This study presents novel predictive models using Graph Neural Networks (GNNs) for simulating thermal dynamics in Laser Powder Bed Fusion (L-PBF) processes. By developing and validating Single-Laser GNN (SL-GNN) and Multi-Laser GNN (ML-GNN) surrogates, the research introduces a scalable data-driven approach that learns fundamental physics from small-scale Finite Element Analysis (FEA) simulations and applies them to larger domains. Achieving a Mean Absolute Percentage Error (MAPE) of 3.77% with the baseline SL-GNN model, GNNs effectively learn from high-resolution simulations and generalize well across larger geometries. The proposed models capture the complexity of the heat transfer process in L-PBF while significantly reducing computational costs. For example, a thermomechanical simulation for a 2 mm x 2 mm domain typically requires about 4 hours, whereas the SL-GNN model can predict thermal distributions almost instantly. Calibrating models to larger domains enhances predictive performance, with significant drops in MAPE for 3 mm x 3 mm and 4 mm x 4 mm domains, highlighting the scalability and efficiency of this approach. Additionally, models show a decreasing trend in Root Mean Square Error (RMSE) when tuned to larger domains, suggesting potential for becoming geometry-agnostic. The interaction of multiple lasers complicates heat transfer, necessitating larger model architectures and advanced feature engineering. Using hyperparameters from Gaussian process-based Bayesian optimization, the best ML-GNN model demonstrates a 46.4% improvement in MAPE over the baseline ML-GNN model.

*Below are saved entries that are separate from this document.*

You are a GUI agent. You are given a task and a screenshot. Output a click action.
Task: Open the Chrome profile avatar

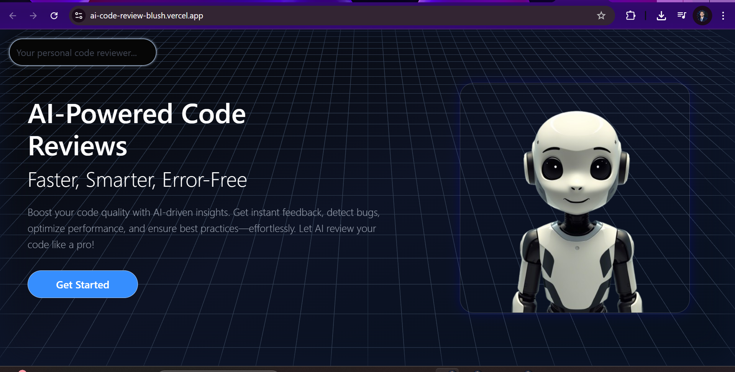point(702,16)
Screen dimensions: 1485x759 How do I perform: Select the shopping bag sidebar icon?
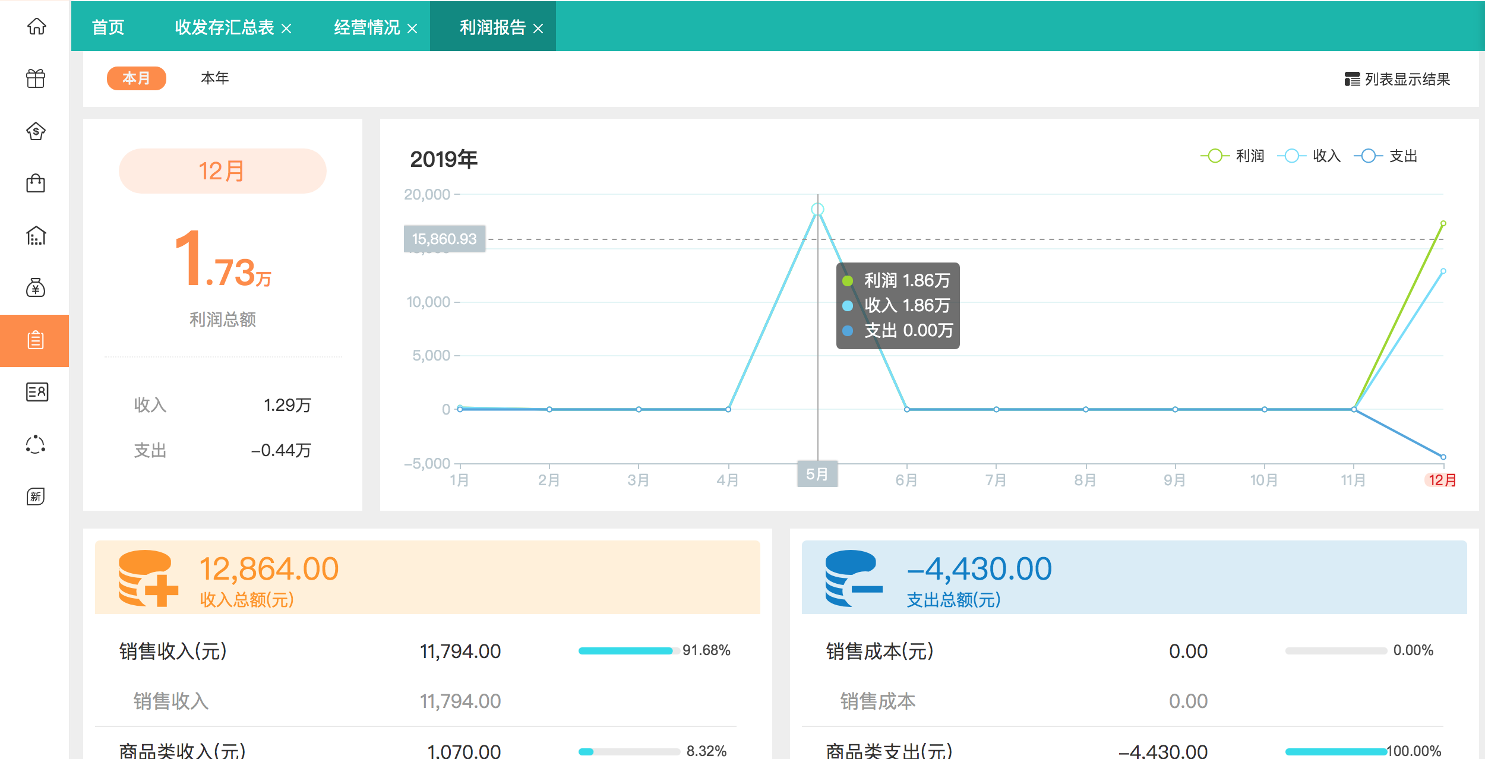pyautogui.click(x=36, y=183)
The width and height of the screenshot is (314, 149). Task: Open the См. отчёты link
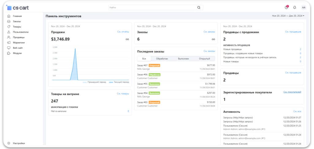[123, 32]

In summary, this approach enables more efficient and flexible predictive modeling in L-PBF additive manufacturing.

翻译：本研究提出了利用图神经网络（GNN）模拟激光粉末床熔融（L-PBF）工艺热动力学的新型预测模型。通过开发并验证单激光GNN（SL-GNN）与多激光GNN（ML-GNN）代理模型，该研究引入了一种可扩展的数据驱动方法，该方法从小尺度有限元分析（FEA）仿真中学习基础物理规律，并将其应用于更大尺度域。基准SL-GNN模型实现了3.77%的平均绝对百分比误差（MAPE），表明GNN能有效从高分辨率仿真中学习，并在更大几何结构上表现出良好的泛化能力。所提模型在显著降低计算成本的同时，准确捕捉了L-PBF中传热过程的复杂性。例如，针对2 mm × 2 mm区域的热力学仿真通常需要约4小时，而SL-GNN模型几乎能即时预测温度分布。将模型校准至更大尺度域可提升预测性能，在3 mm × 3 mm和4 mm × 4 mm区域中MAPE显著下降，凸显了该方法的可扩展性与高效性。此外，当模型针对更大尺度域调优时，均方根误差（RMSE）呈现下降趋势，表明其具备发展为几何无关模型的潜力。多激光相互作用使传热过程复杂化，需要更大的模型架构与先进的特征工程。采用基于高斯过程的贝叶斯优化超参数后，最优ML-GNN模型相较于基准ML-GNN模型的MAPE提升了46.4%。总之，该方法为L-PBF增材制造实现了更高效灵活的预测建模。